- **Assignment**:
Search the records for the word "document" and report each line that has it.

- **Provided information**:
▬▬▬▬▬▬
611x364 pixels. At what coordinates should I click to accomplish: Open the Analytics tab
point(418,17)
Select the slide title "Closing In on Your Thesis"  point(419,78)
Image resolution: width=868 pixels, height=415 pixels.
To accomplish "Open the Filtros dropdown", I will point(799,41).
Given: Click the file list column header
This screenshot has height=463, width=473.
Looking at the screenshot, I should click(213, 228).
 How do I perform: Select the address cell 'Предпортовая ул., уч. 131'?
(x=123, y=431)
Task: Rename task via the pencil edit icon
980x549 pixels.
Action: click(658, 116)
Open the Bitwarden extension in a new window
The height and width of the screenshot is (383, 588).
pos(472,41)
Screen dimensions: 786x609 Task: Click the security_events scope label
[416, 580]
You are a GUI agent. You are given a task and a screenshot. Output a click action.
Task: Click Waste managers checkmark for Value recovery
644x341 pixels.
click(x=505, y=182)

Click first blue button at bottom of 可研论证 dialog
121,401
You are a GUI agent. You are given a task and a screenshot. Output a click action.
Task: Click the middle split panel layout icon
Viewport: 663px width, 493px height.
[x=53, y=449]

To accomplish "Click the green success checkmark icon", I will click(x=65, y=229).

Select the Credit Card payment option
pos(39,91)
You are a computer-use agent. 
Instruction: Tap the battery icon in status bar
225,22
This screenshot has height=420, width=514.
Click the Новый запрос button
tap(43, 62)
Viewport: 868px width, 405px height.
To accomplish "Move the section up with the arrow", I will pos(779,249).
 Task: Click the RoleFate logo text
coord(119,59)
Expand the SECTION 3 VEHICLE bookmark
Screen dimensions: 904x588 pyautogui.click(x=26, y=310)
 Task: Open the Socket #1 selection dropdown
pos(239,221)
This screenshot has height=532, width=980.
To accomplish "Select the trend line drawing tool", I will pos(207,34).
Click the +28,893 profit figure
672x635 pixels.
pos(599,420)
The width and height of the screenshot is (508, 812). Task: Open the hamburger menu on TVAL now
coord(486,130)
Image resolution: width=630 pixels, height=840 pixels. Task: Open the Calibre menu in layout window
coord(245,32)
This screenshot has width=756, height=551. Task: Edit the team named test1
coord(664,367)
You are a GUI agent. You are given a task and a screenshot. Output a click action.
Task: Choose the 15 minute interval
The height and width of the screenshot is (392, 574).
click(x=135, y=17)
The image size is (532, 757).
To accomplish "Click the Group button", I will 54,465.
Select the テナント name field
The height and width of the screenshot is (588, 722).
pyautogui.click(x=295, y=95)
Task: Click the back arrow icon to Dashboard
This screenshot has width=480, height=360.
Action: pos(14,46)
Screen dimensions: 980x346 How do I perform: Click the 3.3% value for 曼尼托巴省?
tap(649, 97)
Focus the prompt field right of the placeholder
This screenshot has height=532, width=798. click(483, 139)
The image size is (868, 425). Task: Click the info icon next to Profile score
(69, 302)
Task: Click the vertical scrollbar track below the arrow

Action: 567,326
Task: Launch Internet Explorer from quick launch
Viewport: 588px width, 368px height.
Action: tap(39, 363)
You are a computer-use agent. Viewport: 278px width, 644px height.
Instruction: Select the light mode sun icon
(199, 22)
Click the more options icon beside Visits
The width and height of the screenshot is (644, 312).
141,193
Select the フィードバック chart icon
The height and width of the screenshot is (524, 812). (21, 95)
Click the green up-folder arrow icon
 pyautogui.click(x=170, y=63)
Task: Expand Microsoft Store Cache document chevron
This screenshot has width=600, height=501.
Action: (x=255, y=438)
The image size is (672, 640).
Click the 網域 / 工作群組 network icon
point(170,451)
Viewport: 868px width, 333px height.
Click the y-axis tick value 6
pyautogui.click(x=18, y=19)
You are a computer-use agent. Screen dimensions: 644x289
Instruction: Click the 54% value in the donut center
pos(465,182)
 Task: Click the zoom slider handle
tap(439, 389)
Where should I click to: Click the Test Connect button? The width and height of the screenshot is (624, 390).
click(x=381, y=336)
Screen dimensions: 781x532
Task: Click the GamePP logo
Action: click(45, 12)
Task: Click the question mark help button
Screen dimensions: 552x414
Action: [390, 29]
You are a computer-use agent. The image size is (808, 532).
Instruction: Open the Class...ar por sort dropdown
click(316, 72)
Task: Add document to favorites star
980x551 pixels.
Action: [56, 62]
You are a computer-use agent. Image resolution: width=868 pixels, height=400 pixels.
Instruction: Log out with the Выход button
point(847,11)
▬▬▬▬▬▬
- **Result below**:
Task: Expand Microsoft Store Cache document chevron
Task: Add document to favorites star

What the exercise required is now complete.